Last month, Gantz told reporters he believed that if the matter is not addressed within the next decade, Israel will indeed move to a volunteer professional military.
“The goal is to get more than 70 percent of people to serve each year, whereas today we only have roughly 50%,” Gantz told reporters last month.
Gantz’s general plan for national service, which he released earlier this year, would ultimately require all Israelis to perform some form of national service after high school, barring an outstanding reason preventing it.
Under this proposal, the military would get first choice of recruits and the rest would perform other security and civil service roles, in the police, in hospitals, in schools, etc.

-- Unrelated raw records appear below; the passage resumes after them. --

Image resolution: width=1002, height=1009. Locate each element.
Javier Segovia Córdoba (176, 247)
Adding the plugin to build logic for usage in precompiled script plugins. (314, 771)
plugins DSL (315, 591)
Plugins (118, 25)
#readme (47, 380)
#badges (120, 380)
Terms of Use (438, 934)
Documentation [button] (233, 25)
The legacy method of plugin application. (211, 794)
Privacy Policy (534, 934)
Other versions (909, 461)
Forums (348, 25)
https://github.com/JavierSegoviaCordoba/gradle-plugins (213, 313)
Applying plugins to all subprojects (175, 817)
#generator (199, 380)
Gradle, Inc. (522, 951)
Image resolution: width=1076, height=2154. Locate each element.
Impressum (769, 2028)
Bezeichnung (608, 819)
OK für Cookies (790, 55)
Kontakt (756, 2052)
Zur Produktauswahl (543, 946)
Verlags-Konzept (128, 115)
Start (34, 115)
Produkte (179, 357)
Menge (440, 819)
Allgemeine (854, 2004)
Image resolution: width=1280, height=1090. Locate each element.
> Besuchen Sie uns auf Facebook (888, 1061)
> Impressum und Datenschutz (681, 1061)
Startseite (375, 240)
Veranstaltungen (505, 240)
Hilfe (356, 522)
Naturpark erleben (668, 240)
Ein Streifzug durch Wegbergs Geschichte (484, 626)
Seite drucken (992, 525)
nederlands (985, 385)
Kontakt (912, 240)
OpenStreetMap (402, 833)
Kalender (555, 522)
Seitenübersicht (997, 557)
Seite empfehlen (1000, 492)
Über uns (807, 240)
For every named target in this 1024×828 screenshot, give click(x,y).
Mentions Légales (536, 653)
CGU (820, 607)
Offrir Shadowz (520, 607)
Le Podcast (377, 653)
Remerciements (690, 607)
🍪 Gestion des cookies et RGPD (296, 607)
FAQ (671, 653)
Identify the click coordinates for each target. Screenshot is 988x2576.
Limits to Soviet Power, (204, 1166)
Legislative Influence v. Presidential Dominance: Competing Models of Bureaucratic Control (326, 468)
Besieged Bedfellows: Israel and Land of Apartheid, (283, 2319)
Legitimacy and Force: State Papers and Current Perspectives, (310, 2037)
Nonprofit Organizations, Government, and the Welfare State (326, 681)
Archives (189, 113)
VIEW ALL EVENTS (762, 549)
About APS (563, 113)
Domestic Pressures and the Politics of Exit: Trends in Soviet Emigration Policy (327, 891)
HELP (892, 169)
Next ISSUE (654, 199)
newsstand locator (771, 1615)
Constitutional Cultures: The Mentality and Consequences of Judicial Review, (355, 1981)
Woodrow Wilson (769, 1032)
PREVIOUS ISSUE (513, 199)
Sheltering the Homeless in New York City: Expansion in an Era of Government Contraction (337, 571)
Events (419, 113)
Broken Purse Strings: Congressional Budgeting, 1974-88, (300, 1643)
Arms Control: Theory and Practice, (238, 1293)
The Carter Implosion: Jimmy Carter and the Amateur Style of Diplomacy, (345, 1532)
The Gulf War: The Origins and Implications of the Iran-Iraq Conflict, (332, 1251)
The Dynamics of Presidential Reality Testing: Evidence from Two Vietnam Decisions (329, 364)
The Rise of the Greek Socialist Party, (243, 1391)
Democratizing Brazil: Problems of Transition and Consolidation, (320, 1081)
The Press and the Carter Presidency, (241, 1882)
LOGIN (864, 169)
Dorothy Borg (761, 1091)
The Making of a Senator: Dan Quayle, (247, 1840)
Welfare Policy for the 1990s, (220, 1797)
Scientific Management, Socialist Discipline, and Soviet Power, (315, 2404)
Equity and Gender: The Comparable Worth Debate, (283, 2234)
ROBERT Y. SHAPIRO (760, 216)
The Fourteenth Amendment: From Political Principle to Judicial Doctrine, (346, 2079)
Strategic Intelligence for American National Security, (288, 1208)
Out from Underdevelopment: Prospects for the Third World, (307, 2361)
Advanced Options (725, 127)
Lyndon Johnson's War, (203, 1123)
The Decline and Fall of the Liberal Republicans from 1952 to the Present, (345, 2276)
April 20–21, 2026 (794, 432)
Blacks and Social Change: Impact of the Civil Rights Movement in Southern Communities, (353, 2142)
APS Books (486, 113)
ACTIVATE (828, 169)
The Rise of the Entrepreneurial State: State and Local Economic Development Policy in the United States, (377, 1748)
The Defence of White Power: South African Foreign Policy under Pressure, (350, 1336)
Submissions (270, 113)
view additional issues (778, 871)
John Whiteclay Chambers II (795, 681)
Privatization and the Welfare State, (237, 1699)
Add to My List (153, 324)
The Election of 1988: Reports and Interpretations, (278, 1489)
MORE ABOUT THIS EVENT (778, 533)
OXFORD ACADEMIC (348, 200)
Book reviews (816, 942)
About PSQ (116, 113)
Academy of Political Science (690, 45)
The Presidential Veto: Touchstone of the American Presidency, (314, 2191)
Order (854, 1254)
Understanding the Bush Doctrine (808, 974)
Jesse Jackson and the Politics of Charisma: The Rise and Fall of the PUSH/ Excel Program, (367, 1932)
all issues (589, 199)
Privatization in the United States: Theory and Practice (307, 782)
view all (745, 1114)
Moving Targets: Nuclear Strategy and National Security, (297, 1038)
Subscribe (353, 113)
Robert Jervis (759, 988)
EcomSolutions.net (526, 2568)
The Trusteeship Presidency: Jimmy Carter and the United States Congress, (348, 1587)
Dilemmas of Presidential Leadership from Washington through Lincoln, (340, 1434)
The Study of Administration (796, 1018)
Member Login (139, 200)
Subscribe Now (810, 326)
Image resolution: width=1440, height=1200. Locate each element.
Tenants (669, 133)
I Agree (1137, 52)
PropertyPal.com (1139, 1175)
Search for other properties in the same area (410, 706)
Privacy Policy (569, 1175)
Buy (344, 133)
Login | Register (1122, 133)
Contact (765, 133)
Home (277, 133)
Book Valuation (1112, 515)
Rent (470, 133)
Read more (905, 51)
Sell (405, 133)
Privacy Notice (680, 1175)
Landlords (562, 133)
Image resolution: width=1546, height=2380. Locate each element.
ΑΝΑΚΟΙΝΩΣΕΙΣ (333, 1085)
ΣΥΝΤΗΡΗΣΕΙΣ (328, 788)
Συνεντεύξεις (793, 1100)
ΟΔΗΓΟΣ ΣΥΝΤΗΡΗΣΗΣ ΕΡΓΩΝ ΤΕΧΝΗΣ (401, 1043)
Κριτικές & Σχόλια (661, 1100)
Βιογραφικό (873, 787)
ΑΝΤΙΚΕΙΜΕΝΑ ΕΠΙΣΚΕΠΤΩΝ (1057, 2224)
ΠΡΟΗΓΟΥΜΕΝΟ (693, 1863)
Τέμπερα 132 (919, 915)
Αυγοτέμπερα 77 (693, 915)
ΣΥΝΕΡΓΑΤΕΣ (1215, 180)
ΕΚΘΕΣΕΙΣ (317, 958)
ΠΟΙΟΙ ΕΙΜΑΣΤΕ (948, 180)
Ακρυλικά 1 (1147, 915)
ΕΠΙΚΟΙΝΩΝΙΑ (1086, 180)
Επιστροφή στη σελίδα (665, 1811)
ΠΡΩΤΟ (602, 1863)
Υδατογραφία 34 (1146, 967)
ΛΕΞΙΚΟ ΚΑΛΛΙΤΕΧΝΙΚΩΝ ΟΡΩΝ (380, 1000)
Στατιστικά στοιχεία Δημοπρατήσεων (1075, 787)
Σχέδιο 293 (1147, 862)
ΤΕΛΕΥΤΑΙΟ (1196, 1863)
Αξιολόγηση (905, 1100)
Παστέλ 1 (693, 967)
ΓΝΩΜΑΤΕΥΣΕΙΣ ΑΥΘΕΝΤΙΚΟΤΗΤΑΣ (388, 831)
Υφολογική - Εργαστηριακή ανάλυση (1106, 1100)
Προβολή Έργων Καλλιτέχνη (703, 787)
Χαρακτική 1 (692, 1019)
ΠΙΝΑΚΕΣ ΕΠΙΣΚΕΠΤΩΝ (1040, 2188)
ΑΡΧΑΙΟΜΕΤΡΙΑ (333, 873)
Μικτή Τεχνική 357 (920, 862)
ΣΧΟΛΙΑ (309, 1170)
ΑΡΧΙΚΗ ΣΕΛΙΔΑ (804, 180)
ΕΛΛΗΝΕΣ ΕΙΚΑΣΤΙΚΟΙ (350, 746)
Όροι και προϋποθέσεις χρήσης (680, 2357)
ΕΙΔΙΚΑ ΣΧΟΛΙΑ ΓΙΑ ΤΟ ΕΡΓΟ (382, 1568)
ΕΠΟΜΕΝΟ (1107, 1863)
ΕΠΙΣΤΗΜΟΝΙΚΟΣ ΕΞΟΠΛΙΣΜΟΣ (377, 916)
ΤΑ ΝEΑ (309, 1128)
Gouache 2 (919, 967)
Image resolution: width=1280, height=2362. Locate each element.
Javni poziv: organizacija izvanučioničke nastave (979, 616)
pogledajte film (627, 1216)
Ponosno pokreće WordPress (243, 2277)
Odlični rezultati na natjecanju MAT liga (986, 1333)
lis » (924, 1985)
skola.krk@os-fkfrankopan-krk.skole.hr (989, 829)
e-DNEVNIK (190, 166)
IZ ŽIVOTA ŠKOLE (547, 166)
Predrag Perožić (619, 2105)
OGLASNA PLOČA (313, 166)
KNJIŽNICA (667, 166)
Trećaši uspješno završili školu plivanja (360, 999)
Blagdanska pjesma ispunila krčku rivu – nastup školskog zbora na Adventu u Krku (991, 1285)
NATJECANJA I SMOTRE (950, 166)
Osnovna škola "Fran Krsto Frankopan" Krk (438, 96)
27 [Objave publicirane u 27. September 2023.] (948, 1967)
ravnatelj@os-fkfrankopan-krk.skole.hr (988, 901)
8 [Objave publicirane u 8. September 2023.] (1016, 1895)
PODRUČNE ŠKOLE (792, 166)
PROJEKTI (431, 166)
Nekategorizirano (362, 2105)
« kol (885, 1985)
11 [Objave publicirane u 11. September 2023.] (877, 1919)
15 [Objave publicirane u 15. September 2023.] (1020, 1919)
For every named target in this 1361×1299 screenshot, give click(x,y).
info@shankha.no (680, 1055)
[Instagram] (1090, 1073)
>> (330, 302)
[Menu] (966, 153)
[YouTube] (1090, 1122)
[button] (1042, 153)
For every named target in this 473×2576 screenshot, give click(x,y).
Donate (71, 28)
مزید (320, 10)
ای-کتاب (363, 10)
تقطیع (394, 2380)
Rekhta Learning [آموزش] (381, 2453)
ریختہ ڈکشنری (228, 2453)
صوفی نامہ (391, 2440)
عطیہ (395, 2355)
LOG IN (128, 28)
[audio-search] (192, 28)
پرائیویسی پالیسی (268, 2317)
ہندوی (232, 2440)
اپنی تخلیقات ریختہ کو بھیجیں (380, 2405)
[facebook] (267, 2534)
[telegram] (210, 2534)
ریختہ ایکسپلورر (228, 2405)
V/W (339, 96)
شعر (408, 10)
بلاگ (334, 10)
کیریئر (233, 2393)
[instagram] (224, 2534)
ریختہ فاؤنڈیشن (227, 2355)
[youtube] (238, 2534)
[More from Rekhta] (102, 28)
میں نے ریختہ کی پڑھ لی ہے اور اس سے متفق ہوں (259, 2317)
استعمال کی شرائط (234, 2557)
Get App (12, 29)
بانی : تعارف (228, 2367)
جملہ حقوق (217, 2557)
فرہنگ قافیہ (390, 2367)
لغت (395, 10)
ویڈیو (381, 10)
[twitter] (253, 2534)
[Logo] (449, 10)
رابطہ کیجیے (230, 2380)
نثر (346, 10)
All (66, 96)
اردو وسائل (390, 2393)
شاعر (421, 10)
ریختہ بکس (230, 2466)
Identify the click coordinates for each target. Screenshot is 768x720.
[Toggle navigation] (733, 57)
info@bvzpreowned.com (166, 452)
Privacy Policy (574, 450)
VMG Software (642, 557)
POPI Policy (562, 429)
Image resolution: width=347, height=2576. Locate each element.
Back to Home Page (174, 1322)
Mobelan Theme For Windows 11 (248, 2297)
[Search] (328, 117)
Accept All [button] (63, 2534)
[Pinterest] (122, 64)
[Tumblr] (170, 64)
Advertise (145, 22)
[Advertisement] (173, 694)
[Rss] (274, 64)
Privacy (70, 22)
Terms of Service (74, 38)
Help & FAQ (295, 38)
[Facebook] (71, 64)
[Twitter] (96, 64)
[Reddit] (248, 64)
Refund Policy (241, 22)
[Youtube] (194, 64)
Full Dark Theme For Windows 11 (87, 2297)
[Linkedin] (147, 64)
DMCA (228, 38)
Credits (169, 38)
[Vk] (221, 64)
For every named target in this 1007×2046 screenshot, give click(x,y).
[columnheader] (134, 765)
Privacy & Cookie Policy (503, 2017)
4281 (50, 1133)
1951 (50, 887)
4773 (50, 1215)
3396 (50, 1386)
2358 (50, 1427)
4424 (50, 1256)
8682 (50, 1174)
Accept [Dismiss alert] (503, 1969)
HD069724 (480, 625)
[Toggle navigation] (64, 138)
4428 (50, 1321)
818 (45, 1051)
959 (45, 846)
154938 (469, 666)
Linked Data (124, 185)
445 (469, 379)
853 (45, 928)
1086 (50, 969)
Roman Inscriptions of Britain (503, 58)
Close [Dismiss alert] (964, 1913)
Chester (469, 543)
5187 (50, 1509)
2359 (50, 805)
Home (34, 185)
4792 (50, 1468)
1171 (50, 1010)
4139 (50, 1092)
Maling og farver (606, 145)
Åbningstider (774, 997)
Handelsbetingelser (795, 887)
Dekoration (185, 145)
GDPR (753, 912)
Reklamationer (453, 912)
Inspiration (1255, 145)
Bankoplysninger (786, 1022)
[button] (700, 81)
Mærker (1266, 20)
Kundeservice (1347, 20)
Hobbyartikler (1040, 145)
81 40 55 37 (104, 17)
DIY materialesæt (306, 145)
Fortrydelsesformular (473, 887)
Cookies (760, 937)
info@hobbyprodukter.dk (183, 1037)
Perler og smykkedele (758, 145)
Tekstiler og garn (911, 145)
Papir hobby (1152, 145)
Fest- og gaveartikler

Everyone would be required to perform two years of national service. This would further shorten military service, a move that is sure to face criticism from the IDF, which already opposes the current service time of two years and six months for men, down from three years prior to 2015.
This model was largely developed by a group called Pnima, which was recently led by the director-general of Gantz’s ministry, Maj. Gen. (res.) Amir Eshel, and with which Gantz was also once involved. Michael Biton, Minister of Strategic Affairs in the Defense Ministry till 2018, who was also involved in Pnima, led the team that crafted the proposal, which included representatives from the Defense Ministry, the IDF and other government ministries.
Until now, even the most far-reaching proposals that have been seriously considered by the country’s governments have not called for full conscription of all ultra-Orthodox and Arab Israelis, as this plan does.